What the exercise asks>
Once the line containing "Instruction: Click the External" is found in the records below, return it and each following line exactly, up to and including the line containing "Task: Select Piyush", and nothing else.

■ ■ ■ ■

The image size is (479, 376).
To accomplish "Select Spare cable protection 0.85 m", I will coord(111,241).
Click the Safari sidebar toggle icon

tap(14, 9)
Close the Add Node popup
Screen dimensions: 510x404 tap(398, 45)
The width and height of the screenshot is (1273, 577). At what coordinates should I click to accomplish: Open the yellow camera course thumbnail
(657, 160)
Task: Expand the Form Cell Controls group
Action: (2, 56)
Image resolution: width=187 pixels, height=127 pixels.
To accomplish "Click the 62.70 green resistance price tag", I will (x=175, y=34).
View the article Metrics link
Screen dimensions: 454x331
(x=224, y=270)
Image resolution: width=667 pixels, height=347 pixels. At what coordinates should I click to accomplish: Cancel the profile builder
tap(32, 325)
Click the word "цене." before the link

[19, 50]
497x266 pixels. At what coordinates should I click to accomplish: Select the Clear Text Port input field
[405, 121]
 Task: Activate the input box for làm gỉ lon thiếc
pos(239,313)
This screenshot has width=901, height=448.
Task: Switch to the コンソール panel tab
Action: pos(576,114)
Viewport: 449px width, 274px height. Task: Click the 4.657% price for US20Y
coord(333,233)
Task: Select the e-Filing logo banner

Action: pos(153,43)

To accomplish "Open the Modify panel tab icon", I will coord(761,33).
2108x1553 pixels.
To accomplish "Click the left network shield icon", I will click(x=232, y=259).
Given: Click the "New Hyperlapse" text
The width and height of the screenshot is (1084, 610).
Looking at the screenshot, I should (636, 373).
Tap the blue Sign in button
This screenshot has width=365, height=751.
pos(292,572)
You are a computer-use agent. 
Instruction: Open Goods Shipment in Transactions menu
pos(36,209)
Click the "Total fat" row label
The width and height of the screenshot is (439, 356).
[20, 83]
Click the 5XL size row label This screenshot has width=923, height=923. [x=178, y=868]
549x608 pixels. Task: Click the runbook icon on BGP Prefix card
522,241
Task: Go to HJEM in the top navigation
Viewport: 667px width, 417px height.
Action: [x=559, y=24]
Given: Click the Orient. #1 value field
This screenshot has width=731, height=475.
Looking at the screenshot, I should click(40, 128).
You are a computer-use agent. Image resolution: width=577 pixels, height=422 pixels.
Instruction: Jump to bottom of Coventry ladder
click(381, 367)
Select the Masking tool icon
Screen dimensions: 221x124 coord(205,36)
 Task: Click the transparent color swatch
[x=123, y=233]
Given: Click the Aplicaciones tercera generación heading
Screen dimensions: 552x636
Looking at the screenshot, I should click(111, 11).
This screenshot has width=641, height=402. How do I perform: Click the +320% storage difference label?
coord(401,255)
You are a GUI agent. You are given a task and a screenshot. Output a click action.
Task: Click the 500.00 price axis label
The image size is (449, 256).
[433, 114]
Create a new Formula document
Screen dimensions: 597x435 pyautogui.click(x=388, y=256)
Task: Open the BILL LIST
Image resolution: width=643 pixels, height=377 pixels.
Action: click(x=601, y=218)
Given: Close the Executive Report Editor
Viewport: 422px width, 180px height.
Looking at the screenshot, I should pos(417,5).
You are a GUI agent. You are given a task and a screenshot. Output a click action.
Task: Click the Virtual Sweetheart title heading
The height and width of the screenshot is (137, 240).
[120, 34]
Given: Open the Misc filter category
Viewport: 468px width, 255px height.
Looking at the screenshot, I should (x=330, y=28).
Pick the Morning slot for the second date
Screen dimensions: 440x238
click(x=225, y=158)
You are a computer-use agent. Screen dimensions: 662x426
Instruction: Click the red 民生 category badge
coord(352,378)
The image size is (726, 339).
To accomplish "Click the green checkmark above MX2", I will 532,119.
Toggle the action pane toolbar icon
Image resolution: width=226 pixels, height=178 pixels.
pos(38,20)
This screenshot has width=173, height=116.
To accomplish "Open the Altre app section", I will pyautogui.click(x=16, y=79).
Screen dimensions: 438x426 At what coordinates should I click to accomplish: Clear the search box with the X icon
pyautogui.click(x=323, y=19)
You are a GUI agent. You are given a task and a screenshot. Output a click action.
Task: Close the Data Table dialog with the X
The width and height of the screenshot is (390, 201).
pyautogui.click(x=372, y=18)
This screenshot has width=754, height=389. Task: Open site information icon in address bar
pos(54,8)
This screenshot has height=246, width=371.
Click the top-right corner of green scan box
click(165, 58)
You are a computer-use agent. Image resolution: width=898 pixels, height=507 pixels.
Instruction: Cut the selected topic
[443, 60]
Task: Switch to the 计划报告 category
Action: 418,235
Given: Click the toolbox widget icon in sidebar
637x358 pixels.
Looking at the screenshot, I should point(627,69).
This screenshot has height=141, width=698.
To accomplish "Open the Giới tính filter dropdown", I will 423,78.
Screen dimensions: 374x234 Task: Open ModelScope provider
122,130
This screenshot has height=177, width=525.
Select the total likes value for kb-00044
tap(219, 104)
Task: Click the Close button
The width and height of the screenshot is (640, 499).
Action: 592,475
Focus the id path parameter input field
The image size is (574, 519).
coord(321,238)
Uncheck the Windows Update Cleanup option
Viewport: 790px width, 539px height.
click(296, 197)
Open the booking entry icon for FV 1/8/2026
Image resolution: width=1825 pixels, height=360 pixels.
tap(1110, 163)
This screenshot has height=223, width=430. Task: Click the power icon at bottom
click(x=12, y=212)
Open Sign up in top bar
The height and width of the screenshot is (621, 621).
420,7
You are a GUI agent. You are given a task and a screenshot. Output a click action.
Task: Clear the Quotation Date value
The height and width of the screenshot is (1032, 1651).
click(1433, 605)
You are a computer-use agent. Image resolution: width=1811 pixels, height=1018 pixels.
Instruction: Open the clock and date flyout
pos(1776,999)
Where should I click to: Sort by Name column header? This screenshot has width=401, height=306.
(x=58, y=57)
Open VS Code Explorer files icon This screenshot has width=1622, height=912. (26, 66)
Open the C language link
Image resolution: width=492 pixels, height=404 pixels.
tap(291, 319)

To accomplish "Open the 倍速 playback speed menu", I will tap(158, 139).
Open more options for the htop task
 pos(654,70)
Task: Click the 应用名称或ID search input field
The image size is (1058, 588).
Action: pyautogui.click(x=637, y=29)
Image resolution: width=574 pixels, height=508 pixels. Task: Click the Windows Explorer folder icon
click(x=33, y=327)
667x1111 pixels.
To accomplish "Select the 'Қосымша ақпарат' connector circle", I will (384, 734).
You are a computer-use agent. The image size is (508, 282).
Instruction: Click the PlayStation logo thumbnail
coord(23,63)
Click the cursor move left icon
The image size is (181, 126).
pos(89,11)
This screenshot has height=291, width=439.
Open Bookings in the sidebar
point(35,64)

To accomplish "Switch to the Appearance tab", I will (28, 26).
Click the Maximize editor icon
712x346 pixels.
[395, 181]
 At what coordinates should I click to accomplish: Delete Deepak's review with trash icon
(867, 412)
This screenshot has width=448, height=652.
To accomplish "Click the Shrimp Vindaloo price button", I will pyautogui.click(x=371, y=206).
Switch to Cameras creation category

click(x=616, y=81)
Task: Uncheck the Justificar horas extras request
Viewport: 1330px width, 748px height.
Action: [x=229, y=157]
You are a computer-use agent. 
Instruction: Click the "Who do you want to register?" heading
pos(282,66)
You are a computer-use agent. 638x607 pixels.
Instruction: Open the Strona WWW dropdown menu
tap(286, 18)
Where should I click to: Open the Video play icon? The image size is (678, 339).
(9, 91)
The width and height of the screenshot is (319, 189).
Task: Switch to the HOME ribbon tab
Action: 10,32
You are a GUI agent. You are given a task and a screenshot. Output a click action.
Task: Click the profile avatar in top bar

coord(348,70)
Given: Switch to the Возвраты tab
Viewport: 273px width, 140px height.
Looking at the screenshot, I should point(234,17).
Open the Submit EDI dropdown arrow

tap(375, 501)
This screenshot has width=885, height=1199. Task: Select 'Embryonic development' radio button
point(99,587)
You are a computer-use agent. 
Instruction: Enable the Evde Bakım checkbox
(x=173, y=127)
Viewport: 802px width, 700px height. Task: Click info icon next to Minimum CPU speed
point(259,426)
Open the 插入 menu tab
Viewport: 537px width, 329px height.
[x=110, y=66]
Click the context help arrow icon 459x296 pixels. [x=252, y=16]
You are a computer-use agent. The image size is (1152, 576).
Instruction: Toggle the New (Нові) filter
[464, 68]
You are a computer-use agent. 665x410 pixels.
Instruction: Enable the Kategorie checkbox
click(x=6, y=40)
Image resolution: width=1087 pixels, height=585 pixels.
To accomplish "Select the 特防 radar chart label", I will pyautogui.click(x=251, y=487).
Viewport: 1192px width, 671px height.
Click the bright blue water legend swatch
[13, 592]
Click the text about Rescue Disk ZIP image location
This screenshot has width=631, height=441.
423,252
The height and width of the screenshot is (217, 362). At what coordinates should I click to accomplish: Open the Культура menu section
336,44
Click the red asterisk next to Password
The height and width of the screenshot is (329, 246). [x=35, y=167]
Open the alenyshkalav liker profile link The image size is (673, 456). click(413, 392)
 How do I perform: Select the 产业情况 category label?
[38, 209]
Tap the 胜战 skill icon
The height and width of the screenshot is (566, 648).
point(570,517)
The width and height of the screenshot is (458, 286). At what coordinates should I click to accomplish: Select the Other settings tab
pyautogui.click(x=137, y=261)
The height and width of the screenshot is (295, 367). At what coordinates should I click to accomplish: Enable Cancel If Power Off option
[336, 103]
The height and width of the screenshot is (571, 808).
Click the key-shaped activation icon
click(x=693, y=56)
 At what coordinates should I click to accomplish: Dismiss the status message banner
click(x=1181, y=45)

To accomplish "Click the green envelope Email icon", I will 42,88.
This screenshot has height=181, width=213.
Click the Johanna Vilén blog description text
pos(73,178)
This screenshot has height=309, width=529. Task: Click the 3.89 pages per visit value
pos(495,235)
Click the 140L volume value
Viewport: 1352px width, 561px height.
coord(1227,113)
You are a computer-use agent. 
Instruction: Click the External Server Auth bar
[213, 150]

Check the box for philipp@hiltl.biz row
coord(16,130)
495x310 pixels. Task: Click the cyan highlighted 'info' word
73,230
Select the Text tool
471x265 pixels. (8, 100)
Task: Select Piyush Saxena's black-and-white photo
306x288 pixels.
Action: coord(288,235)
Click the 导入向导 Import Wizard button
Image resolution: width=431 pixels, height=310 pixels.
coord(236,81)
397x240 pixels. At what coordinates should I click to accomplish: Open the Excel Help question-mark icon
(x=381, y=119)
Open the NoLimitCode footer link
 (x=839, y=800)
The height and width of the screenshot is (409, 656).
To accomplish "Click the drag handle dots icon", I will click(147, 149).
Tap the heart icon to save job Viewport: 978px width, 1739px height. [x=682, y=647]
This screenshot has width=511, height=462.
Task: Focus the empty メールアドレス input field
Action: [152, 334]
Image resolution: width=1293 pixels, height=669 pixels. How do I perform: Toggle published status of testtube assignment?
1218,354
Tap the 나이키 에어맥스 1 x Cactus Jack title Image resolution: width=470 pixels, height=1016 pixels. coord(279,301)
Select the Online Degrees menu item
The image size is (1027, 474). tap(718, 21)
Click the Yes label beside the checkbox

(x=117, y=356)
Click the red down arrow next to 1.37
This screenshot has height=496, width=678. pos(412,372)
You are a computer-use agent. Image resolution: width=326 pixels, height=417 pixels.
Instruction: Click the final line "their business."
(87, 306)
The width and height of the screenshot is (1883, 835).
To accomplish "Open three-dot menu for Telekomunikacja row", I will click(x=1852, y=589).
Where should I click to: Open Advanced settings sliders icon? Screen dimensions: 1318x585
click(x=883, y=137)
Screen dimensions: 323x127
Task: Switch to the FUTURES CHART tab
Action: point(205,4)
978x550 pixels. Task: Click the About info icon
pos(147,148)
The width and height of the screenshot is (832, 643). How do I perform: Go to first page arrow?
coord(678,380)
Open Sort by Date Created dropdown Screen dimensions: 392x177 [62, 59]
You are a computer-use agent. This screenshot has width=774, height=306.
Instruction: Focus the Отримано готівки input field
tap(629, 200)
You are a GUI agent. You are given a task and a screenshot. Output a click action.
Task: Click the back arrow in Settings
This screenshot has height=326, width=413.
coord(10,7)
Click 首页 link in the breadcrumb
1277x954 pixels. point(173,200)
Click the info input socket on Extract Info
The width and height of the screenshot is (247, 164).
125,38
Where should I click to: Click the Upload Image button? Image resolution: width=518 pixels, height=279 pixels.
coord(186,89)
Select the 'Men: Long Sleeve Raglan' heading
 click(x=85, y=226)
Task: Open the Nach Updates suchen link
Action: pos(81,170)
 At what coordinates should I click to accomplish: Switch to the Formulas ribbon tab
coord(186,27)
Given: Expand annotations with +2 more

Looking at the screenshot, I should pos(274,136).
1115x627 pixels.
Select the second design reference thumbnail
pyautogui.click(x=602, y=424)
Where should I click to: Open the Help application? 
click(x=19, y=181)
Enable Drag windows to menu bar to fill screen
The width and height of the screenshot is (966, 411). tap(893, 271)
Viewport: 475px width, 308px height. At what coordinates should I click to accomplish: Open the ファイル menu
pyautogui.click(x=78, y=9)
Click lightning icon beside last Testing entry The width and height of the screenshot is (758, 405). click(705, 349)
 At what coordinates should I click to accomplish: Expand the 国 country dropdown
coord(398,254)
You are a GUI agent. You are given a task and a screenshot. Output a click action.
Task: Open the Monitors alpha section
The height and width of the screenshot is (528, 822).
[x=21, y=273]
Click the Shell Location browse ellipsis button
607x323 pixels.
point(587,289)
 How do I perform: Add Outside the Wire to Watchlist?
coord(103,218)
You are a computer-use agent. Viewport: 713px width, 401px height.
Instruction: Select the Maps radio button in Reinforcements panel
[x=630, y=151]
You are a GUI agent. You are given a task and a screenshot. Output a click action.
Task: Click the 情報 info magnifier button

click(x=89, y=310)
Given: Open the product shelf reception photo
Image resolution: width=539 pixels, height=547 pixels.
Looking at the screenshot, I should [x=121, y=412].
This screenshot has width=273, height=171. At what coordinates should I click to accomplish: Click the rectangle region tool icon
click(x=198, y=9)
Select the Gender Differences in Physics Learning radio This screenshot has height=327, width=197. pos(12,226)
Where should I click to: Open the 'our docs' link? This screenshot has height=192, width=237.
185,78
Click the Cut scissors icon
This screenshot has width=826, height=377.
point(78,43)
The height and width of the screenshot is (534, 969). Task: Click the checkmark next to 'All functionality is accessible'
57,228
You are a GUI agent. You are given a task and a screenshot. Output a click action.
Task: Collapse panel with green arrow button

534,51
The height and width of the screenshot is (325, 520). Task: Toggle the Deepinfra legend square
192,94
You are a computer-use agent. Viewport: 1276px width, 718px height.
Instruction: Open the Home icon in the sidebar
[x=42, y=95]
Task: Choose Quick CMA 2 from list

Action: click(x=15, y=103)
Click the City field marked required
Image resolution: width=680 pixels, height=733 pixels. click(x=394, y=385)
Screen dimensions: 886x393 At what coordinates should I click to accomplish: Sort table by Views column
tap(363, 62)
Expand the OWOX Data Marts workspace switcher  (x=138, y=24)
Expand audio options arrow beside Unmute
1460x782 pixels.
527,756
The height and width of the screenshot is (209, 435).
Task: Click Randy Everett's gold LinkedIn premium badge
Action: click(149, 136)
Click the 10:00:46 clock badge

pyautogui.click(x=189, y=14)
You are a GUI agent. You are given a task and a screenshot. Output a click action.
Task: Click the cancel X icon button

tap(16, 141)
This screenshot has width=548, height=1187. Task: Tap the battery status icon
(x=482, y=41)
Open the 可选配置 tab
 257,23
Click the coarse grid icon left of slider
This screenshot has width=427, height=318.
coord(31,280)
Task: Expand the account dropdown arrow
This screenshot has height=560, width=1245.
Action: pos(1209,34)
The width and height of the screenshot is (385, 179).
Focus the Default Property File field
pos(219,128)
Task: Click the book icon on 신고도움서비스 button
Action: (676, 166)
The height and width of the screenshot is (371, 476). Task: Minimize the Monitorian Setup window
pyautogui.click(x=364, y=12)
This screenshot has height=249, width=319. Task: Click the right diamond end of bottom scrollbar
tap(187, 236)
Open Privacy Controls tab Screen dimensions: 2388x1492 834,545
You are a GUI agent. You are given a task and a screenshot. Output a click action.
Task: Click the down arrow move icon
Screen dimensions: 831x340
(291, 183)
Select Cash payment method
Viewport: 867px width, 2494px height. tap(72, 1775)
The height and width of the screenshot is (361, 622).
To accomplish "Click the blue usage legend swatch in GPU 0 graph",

■ ■ ■ ■

Task result>
Instruction: Click the External Server Auth bar
[213, 150]

Check the box for philipp@hiltl.biz row
coord(16,130)
495x310 pixels. Task: Click the cyan highlighted 'info' word
73,230
Select the Text tool
471x265 pixels. (8, 100)
Task: Select Piyush Saxena's black-and-white photo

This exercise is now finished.